Question

Divide, using algebraic long division.$$\left(6-6 x+8 x^{2}\right) \div(2 x+1)$$

Answer

**step1 Rearrange the dividend into standard form**

Before performing algebraic long division, it's important to arrange the terms of the polynomial in descending order of their exponents. This makes the division process systematic and easier to follow.

$$6-6 x+8 x^{2} = 8x^2 - 6x + 6$$

**step2 Determine the first term of the quotient**

We begin by dividing the leading term of the dividend ($$8x^2$$) by the leading term of the divisor ($$2x$$). This result will be the first term of our quotient.

$$\frac{8x^2}{2x} = 4x$$

**step3 Multiply the first quotient term by the divisor**

Next, multiply the first term of the quotient ($$4x$$) by the entire divisor ($$2x+1$$). This gives us the polynomial that we will subtract from the dividend.

$$4x \times (2x+1) = 8x^2 + 4x$$

**step4 Subtract the product from the dividend**

Subtract the polynomial obtained in the previous step from the dividend. Be careful to change the signs of all terms in the product before combining them with the corresponding terms in the dividend.
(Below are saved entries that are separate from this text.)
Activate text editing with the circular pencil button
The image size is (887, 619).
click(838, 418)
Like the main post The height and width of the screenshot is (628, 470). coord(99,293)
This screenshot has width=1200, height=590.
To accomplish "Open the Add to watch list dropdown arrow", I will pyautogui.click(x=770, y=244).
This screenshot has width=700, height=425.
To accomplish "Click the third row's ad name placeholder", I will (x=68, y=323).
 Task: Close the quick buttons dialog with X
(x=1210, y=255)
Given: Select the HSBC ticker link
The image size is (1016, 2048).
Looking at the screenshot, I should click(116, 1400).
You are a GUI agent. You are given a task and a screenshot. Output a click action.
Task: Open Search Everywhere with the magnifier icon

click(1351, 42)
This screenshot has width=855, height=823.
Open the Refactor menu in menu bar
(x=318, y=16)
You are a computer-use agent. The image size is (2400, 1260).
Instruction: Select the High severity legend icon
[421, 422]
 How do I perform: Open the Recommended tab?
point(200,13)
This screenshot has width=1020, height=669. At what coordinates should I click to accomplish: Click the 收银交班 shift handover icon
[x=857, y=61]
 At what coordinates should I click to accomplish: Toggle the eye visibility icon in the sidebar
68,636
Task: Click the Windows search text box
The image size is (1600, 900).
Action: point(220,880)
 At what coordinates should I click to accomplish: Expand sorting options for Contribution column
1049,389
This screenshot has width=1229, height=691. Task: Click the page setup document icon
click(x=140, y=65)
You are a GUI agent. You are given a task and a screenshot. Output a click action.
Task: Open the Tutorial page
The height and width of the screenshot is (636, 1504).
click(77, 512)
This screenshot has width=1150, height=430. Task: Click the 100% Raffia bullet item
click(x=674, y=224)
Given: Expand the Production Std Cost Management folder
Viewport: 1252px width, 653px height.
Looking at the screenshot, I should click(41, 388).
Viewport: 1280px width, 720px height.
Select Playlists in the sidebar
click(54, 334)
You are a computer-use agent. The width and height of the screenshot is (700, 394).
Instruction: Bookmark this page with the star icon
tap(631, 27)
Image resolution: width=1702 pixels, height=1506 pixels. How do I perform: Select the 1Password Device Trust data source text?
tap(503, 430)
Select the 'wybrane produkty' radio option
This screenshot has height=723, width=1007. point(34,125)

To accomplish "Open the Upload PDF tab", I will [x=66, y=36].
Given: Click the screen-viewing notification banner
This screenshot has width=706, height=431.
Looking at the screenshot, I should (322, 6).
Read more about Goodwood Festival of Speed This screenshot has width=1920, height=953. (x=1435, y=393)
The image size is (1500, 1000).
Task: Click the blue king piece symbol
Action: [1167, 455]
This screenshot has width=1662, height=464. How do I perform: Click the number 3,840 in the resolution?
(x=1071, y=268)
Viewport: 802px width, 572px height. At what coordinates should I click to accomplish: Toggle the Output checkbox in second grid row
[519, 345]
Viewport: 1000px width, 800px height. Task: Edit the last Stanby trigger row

$$(8x^2 - 6x + 6) - (8x^2 + 4x) = 8x^2 - 6x + 6 - 8x^2 - 4x = -10x + 6$$

**step5 Determine the second term of the quotient**

Now, we take the new polynomial ($$-10x + 6$$) and divide its leading term ($$-10x$$) by the leading term of the divisor ($$2x$$). This result will be the second term of our quotient.

$$\frac{-10x}{2x} = -5$$

**step6 Multiply the second quotient term by the divisor**

Multiply this new quotient term ($$-5$$) by the entire divisor ($$2x+1$$). This gives us the next polynomial to subtract.

$$-5 \times (2x+1) = -10x - 5$$

**step7 Subtract the new product from the current polynomial**

Subtract the product from the polynomial obtained in Step 4 ($$-10x + 6$$). Again, remember to change the signs of the terms being subtracted.

$$-10x + 6 - (-10x - 5) = -10x + 6 + 10x + 5 = 11$$

**step8 Identify the quotient and remainder**

Since the degree of the remainder ($$11$$, which is $$x^0$$) is less than the degree of the divisor ($$2x+1$$, which is $$x^1$$), the division process is complete. The terms found form the quotient, and the final value is the remainder.

$$ \text{Quotient} = 4x - 5 $$

$$ \text{Remainder} = 11 $$

Therefore, the result of the division can be expressed as the quotient plus the remainder over the divisor.

$$ (6-6 x+8 x^{2}) \div(2 x+1) = 4x - 5 + \frac{11}{2x+1} $$

Alternative answer

Answer: $4x - 5 + \frac{11}{2x+1}$

Explain
This is a question about **dividing polynomials**, kind of like doing regular long division but with letters (variables) and numbers together! The solving step is:

1. **Get it in order:** First, I like to put the `x` terms in order from the biggest power to the smallest. So, `6 - 6x + 8x^2` becomes `8x^2 - 6x + 6`. It's tidier that way!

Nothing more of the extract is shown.